A lo anterior podríamos agregar algo que tienen los niños y, lastimosamente, perdemos mientras crecemos. Me refiero a su enorme capacidad de sentir, pensar y actuar sin resentimiento, lo que los pone en un nivel alto de liderazgo de la Noviolencia. Y no se trata, para nada, de proponer la candidez, que puede confundirse con estupidez, sino más bien hacer de la bondad y la compasión instrumentos principales de las relaciones sociales. En ese caso es mucho mejor ser reconocidos por bobos que por vivos. Es más gratificante para nuestra humanidad. Para testimoniar con hechos lo dicho, basta mirar y admirar a los cientos de colectivos de Medellín que vienen de muchísimo tiempo atrás trabajando duro y en silencio por un buen vivir para poblaciones maltratadas, sin oportunidades y en condiciones indignas. La lista es interminable, pero puedo empezarla para que el lector agregue todo lo que conoce e ilumina de esperanza esta dura realidad. Préstame Tus Ojos, de la Universidad de Antioquia; Te Llevamos, Redepaz, Fundación Gandhi, Penca de Sábila, Azul Ilusión, Desearte Paz, Colombia Noviolenta, Mesa por la Vida, Grupo Puentes, Madres de la Candelaria, Lunes de Ciudad, Tiros de Esquina.

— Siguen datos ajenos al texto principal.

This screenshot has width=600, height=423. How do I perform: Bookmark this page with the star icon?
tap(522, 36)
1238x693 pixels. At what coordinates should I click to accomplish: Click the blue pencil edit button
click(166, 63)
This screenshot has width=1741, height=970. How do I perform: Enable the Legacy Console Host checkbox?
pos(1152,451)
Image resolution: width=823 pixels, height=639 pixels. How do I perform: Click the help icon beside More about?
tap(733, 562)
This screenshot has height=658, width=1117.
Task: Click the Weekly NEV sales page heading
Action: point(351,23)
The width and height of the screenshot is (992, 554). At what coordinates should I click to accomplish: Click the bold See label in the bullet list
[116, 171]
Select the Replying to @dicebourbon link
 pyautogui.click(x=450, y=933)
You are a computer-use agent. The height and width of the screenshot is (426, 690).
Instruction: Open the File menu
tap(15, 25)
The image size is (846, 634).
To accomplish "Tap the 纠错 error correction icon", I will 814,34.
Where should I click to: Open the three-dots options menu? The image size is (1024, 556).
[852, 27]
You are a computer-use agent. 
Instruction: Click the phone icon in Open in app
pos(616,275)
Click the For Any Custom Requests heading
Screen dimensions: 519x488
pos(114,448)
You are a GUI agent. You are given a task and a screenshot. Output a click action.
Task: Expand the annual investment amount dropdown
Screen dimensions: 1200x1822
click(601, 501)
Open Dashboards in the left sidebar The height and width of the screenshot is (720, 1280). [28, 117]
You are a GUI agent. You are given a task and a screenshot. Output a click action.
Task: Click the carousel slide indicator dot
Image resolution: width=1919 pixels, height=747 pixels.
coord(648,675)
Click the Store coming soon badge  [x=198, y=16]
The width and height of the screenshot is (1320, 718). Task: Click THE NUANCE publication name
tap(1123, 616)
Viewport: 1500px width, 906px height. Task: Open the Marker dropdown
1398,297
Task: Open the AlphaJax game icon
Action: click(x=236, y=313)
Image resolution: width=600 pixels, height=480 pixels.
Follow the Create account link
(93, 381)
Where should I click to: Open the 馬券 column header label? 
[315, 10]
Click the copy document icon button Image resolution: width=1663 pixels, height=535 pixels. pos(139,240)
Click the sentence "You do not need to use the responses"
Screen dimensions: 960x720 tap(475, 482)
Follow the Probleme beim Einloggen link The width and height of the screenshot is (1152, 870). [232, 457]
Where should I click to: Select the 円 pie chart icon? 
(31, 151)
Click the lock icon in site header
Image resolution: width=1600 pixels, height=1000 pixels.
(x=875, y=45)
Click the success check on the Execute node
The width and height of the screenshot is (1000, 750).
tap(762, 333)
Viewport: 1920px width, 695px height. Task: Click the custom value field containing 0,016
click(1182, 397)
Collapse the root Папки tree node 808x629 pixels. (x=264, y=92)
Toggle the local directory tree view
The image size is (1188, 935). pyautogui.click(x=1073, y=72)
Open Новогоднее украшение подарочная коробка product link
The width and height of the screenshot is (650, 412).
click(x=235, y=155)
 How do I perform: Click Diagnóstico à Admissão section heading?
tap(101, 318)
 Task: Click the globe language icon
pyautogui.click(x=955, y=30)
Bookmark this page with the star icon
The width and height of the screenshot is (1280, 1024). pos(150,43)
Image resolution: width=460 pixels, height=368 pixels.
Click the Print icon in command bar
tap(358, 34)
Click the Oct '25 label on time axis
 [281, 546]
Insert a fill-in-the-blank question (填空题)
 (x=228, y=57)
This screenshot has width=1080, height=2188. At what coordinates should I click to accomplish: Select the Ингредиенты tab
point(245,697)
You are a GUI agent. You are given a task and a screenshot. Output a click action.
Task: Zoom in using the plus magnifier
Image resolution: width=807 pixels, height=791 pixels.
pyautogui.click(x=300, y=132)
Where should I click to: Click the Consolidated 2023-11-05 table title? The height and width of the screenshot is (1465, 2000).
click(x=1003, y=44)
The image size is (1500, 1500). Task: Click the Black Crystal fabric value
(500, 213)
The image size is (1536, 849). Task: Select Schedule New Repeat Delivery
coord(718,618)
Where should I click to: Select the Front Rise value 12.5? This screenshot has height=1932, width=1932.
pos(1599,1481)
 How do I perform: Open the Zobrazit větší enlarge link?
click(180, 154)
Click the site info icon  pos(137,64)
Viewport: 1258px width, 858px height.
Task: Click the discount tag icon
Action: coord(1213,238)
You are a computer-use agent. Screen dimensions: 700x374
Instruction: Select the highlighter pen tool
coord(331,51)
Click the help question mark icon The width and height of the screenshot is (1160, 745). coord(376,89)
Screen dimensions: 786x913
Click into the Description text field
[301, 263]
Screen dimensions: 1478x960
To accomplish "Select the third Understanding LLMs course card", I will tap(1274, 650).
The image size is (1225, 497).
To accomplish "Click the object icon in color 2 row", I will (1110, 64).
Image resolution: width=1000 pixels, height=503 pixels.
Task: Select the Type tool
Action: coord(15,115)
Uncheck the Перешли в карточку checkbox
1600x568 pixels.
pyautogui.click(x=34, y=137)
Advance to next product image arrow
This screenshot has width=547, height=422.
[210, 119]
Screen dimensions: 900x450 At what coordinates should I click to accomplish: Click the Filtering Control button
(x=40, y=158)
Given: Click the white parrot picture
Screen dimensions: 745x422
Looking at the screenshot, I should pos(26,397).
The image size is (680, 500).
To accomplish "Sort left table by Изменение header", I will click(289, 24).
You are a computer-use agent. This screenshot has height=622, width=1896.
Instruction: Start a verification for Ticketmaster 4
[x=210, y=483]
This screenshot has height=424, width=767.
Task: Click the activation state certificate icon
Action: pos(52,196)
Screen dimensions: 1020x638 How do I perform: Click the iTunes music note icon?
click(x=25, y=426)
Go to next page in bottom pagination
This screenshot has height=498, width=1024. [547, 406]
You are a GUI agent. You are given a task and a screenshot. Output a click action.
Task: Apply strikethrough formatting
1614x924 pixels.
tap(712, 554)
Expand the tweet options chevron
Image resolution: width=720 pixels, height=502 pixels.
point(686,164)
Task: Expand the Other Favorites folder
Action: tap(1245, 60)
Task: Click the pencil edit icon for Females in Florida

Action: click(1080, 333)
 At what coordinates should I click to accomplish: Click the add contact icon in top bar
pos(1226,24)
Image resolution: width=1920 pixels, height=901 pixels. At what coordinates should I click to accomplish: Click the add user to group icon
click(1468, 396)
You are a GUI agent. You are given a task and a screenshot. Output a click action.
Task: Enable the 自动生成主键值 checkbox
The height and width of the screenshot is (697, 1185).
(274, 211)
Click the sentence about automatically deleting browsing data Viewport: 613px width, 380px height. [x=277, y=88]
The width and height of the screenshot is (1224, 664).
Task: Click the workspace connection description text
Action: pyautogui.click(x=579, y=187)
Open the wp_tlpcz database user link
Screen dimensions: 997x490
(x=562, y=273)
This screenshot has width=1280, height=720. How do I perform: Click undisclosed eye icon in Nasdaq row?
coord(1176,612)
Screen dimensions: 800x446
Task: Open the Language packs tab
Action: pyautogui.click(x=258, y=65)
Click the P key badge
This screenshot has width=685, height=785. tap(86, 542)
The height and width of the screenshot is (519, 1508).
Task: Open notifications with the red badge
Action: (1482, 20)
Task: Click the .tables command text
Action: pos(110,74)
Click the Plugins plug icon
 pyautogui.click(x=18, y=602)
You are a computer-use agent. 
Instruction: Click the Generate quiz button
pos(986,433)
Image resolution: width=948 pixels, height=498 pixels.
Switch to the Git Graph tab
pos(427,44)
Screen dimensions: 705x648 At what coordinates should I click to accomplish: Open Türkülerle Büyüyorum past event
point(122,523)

Capítulo aparte merecerían las fundaciones empresariales que ponen el foco en apoyar proyectos educativos, de protección de niños y ancianos. Esa lista es tan larga como las necesidades que buscan, sino solucionar, por lo menos amainar, para sobrellevar la existencia dura de tantos a nuestro alrededor. Son verdaderos multiplicadores del bien y practican aquello de que lo único observable de los seres humanos es su comportamiento. Con buenas intenciones y aplausos no alcanza para nada. Hay mucha gente común haciendo lo extraordinario, aunque rara vez lo veamos en el mapa de los medios. Si lográramos que esos milagros escondidos sean más visibles, podríamos inspirarnos todos, ser más sabios juntos y más fuertes, como el bosque.